═════ The data ═════
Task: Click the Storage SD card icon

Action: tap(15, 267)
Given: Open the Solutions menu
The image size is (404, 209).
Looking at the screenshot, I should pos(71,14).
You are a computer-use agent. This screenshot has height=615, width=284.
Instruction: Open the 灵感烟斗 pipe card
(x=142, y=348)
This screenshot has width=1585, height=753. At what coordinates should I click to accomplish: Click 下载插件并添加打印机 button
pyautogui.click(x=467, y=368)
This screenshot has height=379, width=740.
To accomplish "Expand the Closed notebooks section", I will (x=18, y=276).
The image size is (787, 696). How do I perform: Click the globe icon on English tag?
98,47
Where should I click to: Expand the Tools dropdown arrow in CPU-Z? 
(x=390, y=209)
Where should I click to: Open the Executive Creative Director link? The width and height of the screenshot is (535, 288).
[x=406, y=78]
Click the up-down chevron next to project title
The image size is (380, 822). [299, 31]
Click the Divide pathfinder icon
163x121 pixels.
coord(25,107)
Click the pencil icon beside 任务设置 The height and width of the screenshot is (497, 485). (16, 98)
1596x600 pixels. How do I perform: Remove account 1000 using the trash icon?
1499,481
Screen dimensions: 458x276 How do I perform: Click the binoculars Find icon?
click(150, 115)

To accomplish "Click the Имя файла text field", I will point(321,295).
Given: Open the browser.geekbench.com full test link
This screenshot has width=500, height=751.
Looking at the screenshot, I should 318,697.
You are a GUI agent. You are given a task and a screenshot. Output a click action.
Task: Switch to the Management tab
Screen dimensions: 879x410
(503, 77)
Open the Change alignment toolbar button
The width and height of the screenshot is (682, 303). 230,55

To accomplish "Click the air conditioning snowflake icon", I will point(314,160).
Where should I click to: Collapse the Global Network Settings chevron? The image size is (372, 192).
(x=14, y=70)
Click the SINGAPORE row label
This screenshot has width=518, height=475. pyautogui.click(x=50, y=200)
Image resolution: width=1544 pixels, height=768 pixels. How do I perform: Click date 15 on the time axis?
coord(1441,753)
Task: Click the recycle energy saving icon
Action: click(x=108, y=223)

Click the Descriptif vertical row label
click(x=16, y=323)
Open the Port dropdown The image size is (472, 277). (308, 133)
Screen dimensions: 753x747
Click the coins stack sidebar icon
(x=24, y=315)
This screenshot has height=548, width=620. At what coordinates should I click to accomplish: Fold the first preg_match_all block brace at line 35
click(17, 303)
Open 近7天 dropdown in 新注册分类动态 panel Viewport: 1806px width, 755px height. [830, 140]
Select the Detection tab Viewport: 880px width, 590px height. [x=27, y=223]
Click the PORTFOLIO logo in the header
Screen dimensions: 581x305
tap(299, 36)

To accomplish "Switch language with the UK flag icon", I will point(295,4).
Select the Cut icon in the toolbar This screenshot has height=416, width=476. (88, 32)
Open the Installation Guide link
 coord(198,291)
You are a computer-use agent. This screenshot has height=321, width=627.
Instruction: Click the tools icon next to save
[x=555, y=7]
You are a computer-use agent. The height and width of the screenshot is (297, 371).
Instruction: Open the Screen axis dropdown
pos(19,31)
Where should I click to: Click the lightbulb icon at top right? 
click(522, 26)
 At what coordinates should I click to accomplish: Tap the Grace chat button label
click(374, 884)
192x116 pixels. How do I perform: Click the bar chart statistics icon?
═════
__Assignment__. Please reproduce the data as it was given, with every line exact.

__Response area__.
Task: Click the Storage SD card icon

Action: tap(15, 267)
Given: Open the Solutions menu
The image size is (404, 209).
Looking at the screenshot, I should pos(71,14).
You are a computer-use agent. This screenshot has height=615, width=284.
Instruction: Open the 灵感烟斗 pipe card
(x=142, y=348)
This screenshot has width=1585, height=753. At what coordinates should I click to accomplish: Click 下载插件并添加打印机 button
pyautogui.click(x=467, y=368)
This screenshot has height=379, width=740.
To accomplish "Expand the Closed notebooks section", I will (x=18, y=276).
The image size is (787, 696). How do I perform: Click the globe icon on English tag?
98,47
Where should I click to: Expand the Tools dropdown arrow in CPU-Z? 
(x=390, y=209)
Where should I click to: Open the Executive Creative Director link? The width and height of the screenshot is (535, 288).
[x=406, y=78]
Click the up-down chevron next to project title
The image size is (380, 822). [299, 31]
Click the Divide pathfinder icon
163x121 pixels.
coord(25,107)
Click the pencil icon beside 任务设置 The height and width of the screenshot is (497, 485). (16, 98)
1596x600 pixels. How do I perform: Remove account 1000 using the trash icon?
1499,481
Screen dimensions: 458x276 How do I perform: Click the binoculars Find icon?
click(150, 115)

To accomplish "Click the Имя файла text field", I will point(321,295).
Given: Open the browser.geekbench.com full test link
This screenshot has width=500, height=751.
Looking at the screenshot, I should 318,697.
You are a GUI agent. You are given a task and a screenshot. Output a click action.
Task: Switch to the Management tab
Screen dimensions: 879x410
(503, 77)
Open the Change alignment toolbar button
The width and height of the screenshot is (682, 303). 230,55

To accomplish "Click the air conditioning snowflake icon", I will point(314,160).
Where should I click to: Collapse the Global Network Settings chevron? The image size is (372, 192).
(x=14, y=70)
Click the SINGAPORE row label
This screenshot has width=518, height=475. pyautogui.click(x=50, y=200)
Image resolution: width=1544 pixels, height=768 pixels. How do I perform: Click date 15 on the time axis?
coord(1441,753)
Task: Click the recycle energy saving icon
Action: click(x=108, y=223)

Click the Descriptif vertical row label
click(x=16, y=323)
Open the Port dropdown The image size is (472, 277). (308, 133)
Screen dimensions: 753x747
Click the coins stack sidebar icon
(x=24, y=315)
This screenshot has height=548, width=620. At what coordinates should I click to accomplish: Fold the first preg_match_all block brace at line 35
click(17, 303)
Open 近7天 dropdown in 新注册分类动态 panel Viewport: 1806px width, 755px height. [830, 140]
Select the Detection tab Viewport: 880px width, 590px height. [x=27, y=223]
Click the PORTFOLIO logo in the header
Screen dimensions: 581x305
tap(299, 36)

To accomplish "Switch language with the UK flag icon", I will point(295,4).
Select the Cut icon in the toolbar This screenshot has height=416, width=476. (88, 32)
Open the Installation Guide link
 coord(198,291)
You are a computer-use agent. This screenshot has height=321, width=627.
Instruction: Click the tools icon next to save
[x=555, y=7]
You are a computer-use agent. The height and width of the screenshot is (297, 371).
Instruction: Open the Screen axis dropdown
pos(19,31)
Where should I click to: Click the lightbulb icon at top right? 
click(522, 26)
 At what coordinates should I click to accomplish: Tap the Grace chat button label
click(374, 884)
192x116 pixels. How do I perform: Click the bar chart statistics icon?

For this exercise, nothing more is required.